TO DO ▸ Among the lines of the records, find all that carry the word "flag" and copy them.
───── AVAILABLE DATA
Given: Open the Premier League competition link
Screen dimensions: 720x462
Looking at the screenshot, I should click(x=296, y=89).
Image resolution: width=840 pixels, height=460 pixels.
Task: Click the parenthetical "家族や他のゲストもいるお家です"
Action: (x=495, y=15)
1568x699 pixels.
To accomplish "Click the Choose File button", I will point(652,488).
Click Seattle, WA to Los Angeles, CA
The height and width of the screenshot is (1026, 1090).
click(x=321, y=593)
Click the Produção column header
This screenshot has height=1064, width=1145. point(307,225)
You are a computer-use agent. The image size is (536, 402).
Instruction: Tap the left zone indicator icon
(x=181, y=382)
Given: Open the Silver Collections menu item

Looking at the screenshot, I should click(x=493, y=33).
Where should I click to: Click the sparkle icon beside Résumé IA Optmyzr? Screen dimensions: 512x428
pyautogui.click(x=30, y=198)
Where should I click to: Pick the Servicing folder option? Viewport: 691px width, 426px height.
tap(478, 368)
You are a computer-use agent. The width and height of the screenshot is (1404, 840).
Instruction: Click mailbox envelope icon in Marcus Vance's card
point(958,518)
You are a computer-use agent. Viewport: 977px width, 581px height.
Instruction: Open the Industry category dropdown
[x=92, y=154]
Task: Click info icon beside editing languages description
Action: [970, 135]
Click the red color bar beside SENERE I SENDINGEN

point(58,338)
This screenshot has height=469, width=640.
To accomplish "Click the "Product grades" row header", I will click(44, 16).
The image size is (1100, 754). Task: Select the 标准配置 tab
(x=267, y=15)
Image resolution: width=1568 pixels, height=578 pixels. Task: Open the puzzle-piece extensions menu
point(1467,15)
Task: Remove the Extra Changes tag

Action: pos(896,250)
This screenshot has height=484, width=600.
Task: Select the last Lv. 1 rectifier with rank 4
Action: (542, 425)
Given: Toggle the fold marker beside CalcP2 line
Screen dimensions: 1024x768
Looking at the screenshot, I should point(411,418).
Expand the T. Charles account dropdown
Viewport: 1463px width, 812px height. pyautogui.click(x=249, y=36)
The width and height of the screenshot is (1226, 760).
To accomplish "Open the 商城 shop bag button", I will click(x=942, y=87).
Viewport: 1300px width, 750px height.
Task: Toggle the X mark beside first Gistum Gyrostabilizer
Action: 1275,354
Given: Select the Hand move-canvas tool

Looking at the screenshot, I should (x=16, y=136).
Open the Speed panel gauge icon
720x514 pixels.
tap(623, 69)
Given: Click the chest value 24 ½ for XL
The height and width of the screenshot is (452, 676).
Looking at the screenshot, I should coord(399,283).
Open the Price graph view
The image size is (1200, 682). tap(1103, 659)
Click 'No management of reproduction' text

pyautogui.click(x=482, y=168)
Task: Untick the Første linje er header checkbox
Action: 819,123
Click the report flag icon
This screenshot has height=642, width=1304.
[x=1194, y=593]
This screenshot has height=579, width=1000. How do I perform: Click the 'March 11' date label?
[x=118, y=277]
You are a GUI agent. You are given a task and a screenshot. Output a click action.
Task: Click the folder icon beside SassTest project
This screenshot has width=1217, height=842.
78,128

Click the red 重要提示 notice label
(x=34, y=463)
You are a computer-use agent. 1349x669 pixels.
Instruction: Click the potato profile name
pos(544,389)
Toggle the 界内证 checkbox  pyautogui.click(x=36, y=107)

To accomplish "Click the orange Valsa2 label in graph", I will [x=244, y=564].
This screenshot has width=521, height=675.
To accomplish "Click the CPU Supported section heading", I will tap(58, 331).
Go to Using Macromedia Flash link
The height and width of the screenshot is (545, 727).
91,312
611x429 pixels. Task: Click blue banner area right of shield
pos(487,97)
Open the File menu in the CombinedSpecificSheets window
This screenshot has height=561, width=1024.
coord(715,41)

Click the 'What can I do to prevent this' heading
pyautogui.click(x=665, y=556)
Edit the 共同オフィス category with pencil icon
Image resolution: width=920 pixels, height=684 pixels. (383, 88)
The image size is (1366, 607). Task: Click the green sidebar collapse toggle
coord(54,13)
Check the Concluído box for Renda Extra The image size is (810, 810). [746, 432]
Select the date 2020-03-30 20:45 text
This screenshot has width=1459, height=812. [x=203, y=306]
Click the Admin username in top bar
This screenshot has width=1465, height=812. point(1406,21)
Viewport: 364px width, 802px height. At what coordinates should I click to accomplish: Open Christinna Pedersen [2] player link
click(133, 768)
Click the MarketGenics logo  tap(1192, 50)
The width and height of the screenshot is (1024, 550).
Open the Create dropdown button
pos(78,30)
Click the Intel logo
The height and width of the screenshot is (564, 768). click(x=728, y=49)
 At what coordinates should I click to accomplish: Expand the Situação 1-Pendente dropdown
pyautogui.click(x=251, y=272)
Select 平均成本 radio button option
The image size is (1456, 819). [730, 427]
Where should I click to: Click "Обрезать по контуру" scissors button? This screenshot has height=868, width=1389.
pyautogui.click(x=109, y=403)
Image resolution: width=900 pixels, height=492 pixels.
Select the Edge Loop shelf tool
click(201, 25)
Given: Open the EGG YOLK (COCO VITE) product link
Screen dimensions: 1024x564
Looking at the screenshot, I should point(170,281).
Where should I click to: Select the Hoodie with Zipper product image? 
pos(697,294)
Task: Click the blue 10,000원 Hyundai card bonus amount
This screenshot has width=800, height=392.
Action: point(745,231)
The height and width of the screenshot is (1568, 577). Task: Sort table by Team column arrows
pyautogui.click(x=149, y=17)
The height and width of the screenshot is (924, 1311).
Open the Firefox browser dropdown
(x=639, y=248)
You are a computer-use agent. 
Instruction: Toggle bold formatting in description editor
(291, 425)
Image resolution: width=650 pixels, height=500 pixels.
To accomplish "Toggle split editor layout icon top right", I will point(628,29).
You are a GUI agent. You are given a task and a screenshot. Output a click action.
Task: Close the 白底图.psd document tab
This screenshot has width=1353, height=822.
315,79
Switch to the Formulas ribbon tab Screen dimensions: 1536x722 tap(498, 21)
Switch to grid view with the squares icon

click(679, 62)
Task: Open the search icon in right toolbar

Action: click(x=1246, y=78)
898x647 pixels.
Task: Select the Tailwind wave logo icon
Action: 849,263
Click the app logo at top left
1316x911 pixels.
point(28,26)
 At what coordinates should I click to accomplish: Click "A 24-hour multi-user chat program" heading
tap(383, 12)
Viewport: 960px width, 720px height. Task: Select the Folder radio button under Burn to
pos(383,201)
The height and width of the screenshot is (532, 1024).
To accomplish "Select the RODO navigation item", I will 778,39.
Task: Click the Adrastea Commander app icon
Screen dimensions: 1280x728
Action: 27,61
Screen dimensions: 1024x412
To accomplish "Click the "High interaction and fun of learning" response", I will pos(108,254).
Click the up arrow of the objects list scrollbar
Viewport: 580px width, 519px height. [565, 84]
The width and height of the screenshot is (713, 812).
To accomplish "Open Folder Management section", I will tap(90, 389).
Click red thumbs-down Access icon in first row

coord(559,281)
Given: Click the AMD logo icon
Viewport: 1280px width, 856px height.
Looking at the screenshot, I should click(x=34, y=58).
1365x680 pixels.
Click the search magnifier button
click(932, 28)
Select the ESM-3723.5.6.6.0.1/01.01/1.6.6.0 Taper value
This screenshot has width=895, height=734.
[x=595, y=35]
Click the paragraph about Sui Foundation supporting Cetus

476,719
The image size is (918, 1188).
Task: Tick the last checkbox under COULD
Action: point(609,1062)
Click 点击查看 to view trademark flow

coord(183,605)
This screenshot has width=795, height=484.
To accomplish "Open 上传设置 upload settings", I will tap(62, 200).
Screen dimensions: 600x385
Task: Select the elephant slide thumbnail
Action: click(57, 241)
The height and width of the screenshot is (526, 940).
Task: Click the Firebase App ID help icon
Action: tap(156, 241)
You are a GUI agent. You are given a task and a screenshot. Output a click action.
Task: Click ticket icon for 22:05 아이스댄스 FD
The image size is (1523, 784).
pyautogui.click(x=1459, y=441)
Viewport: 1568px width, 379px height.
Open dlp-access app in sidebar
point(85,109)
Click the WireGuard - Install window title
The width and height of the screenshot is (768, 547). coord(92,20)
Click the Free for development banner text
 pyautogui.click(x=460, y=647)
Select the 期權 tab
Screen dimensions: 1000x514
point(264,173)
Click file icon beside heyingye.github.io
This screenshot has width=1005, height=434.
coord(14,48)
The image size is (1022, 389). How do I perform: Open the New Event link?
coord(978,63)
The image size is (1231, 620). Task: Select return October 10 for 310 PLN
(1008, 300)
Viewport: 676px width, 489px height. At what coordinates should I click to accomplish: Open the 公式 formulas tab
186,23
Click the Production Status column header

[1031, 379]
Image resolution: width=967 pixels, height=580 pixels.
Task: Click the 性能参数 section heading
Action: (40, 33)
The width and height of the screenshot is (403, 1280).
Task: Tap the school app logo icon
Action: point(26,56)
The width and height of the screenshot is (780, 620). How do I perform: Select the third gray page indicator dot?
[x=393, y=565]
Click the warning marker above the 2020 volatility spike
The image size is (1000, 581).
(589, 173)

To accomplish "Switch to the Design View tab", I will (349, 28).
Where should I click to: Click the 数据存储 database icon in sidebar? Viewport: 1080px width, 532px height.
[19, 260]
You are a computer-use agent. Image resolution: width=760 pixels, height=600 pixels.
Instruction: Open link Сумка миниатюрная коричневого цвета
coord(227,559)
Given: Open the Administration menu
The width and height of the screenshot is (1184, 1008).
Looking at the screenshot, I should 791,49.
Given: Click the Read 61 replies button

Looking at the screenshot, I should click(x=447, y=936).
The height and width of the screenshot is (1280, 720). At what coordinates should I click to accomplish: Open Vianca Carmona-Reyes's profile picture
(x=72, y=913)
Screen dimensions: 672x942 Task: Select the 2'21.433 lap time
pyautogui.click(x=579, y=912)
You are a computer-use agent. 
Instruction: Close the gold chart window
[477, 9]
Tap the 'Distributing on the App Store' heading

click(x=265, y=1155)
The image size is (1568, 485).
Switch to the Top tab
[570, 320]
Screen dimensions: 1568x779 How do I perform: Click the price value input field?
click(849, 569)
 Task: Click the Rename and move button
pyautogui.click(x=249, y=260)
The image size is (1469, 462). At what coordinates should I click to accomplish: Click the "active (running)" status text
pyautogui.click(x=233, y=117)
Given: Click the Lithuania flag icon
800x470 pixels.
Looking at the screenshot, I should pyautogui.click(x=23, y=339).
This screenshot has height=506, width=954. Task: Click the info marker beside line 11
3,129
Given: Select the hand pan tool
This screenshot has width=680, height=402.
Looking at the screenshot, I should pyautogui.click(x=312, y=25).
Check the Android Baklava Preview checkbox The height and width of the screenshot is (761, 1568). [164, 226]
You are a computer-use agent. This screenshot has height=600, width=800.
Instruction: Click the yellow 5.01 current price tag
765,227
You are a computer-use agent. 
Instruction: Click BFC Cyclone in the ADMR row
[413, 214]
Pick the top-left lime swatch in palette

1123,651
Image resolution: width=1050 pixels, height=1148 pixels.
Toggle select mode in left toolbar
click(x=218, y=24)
──────────
WORKED SOLUTION ▸
Click the report flag icon
Given: Click the Lithuania flag icon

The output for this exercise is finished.